> **PROMPT**
The records are to be reproduced verbatim.

> **GIVEN INFORMATION**
=== Section Start ===

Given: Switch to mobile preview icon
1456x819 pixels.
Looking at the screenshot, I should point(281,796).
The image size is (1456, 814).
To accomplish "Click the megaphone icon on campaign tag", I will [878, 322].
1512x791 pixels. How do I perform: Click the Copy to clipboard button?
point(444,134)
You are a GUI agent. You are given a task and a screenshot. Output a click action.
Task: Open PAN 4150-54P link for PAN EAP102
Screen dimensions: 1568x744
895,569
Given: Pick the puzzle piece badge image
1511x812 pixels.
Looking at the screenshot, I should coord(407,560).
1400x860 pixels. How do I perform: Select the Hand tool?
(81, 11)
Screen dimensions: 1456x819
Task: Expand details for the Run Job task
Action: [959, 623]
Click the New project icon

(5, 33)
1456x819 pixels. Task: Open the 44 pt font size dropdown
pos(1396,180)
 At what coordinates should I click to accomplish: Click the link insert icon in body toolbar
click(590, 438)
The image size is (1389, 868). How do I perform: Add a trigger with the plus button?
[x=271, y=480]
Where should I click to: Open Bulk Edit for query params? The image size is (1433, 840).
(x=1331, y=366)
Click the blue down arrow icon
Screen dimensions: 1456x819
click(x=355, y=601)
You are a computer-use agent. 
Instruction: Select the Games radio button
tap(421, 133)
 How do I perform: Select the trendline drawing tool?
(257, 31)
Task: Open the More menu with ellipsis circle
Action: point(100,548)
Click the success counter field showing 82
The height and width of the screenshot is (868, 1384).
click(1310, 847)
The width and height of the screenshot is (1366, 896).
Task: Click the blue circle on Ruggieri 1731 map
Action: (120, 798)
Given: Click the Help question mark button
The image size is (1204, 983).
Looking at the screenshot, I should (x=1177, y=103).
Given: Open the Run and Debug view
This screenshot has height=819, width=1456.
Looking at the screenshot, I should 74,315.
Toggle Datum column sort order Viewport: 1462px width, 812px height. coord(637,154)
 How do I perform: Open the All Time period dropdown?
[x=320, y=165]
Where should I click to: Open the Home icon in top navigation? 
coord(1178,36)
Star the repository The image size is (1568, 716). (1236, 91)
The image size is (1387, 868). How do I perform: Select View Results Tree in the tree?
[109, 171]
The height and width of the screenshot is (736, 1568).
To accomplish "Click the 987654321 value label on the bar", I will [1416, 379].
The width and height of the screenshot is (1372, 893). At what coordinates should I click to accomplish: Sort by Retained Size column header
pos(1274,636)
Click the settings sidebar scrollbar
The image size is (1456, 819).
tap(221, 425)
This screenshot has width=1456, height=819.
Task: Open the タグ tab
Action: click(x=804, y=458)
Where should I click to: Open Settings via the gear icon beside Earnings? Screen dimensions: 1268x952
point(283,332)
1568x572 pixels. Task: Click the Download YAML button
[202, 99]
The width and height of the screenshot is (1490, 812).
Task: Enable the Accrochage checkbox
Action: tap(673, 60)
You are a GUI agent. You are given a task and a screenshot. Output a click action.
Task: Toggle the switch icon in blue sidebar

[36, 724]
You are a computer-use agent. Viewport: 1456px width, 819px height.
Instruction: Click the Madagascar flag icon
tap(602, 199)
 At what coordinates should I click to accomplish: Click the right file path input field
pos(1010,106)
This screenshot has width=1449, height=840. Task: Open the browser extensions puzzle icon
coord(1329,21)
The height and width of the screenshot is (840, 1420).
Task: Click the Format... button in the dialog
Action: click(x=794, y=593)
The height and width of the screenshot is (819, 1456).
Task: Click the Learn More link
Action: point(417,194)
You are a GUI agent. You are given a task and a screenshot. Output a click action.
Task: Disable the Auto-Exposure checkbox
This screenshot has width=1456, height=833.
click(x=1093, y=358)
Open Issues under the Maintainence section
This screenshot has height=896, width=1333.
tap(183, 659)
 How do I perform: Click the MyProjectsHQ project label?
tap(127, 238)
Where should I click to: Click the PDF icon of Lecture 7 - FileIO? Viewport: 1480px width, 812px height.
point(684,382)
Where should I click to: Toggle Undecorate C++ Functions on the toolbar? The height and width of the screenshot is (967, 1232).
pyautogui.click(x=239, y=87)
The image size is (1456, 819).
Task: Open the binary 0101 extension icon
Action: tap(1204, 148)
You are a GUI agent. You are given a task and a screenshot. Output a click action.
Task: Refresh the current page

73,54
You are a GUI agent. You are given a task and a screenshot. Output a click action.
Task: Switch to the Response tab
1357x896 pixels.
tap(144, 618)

=== Section End ===

> **EXERCISE RESULT**
Given: Switch to mobile preview icon
1456x819 pixels.
Looking at the screenshot, I should point(281,796).
The image size is (1456, 814).
To accomplish "Click the megaphone icon on campaign tag", I will [878, 322].
1512x791 pixels. How do I perform: Click the Copy to clipboard button?
point(444,134)
You are a GUI agent. You are given a task and a screenshot. Output a click action.
Task: Open PAN 4150-54P link for PAN EAP102
Screen dimensions: 1568x744
895,569
Given: Pick the puzzle piece badge image
1511x812 pixels.
Looking at the screenshot, I should coord(407,560).
1400x860 pixels. How do I perform: Select the Hand tool?
(81, 11)
Screen dimensions: 1456x819
Task: Expand details for the Run Job task
Action: [959, 623]
Click the New project icon

(5, 33)
1456x819 pixels. Task: Open the 44 pt font size dropdown
pos(1396,180)
 At what coordinates should I click to accomplish: Click the link insert icon in body toolbar
click(590, 438)
The image size is (1389, 868). How do I perform: Add a trigger with the plus button?
[x=271, y=480]
Where should I click to: Open Bulk Edit for query params? The image size is (1433, 840).
(x=1331, y=366)
Click the blue down arrow icon
Screen dimensions: 1456x819
click(x=355, y=601)
You are a computer-use agent. 
Instruction: Select the Games radio button
tap(421, 133)
 How do I perform: Select the trendline drawing tool?
(257, 31)
Task: Open the More menu with ellipsis circle
Action: point(100,548)
Click the success counter field showing 82
The height and width of the screenshot is (868, 1384).
click(1310, 847)
The width and height of the screenshot is (1366, 896).
Task: Click the blue circle on Ruggieri 1731 map
Action: (120, 798)
Given: Click the Help question mark button
The image size is (1204, 983).
Looking at the screenshot, I should (x=1177, y=103).
Given: Open the Run and Debug view
This screenshot has height=819, width=1456.
Looking at the screenshot, I should 74,315.
Toggle Datum column sort order Viewport: 1462px width, 812px height. coord(637,154)
 How do I perform: Open the All Time period dropdown?
[x=320, y=165]
Where should I click to: Open the Home icon in top navigation? 
coord(1178,36)
Star the repository The image size is (1568, 716). (1236, 91)
The image size is (1387, 868). How do I perform: Select View Results Tree in the tree?
[109, 171]
The height and width of the screenshot is (736, 1568).
To accomplish "Click the 987654321 value label on the bar", I will [1416, 379].
The width and height of the screenshot is (1372, 893). At what coordinates should I click to accomplish: Sort by Retained Size column header
pos(1274,636)
Click the settings sidebar scrollbar
The image size is (1456, 819).
tap(221, 425)
This screenshot has width=1456, height=819.
Task: Open the タグ tab
Action: click(x=804, y=458)
Where should I click to: Open Settings via the gear icon beside Earnings? Screen dimensions: 1268x952
point(283,332)
1568x572 pixels. Task: Click the Download YAML button
[202, 99]
The width and height of the screenshot is (1490, 812).
Task: Enable the Accrochage checkbox
Action: tap(673, 60)
You are a GUI agent. You are given a task and a screenshot. Output a click action.
Task: Toggle the switch icon in blue sidebar

[36, 724]
You are a computer-use agent. Viewport: 1456px width, 819px height.
Instruction: Click the Madagascar flag icon
tap(602, 199)
 At what coordinates should I click to accomplish: Click the right file path input field
pos(1010,106)
This screenshot has width=1449, height=840. Task: Open the browser extensions puzzle icon
coord(1329,21)
The height and width of the screenshot is (840, 1420).
Task: Click the Format... button in the dialog
Action: click(x=794, y=593)
The height and width of the screenshot is (819, 1456).
Task: Click the Learn More link
Action: point(417,194)
You are a GUI agent. You are given a task and a screenshot. Output a click action.
Task: Disable the Auto-Exposure checkbox
This screenshot has width=1456, height=833.
click(x=1093, y=358)
Open Issues under the Maintainence section
This screenshot has height=896, width=1333.
tap(183, 659)
 How do I perform: Click the MyProjectsHQ project label?
tap(127, 238)
Where should I click to: Click the PDF icon of Lecture 7 - FileIO? Viewport: 1480px width, 812px height.
point(684,382)
Where should I click to: Toggle Undecorate C++ Functions on the toolbar? The height and width of the screenshot is (967, 1232).
pyautogui.click(x=239, y=87)
The image size is (1456, 819).
Task: Open the binary 0101 extension icon
Action: tap(1204, 148)
You are a GUI agent. You are given a task and a screenshot. Output a click action.
Task: Refresh the current page

73,54
You are a GUI agent. You are given a task and a screenshot. Output a click action.
Task: Switch to the Response tab
1357x896 pixels.
tap(144, 618)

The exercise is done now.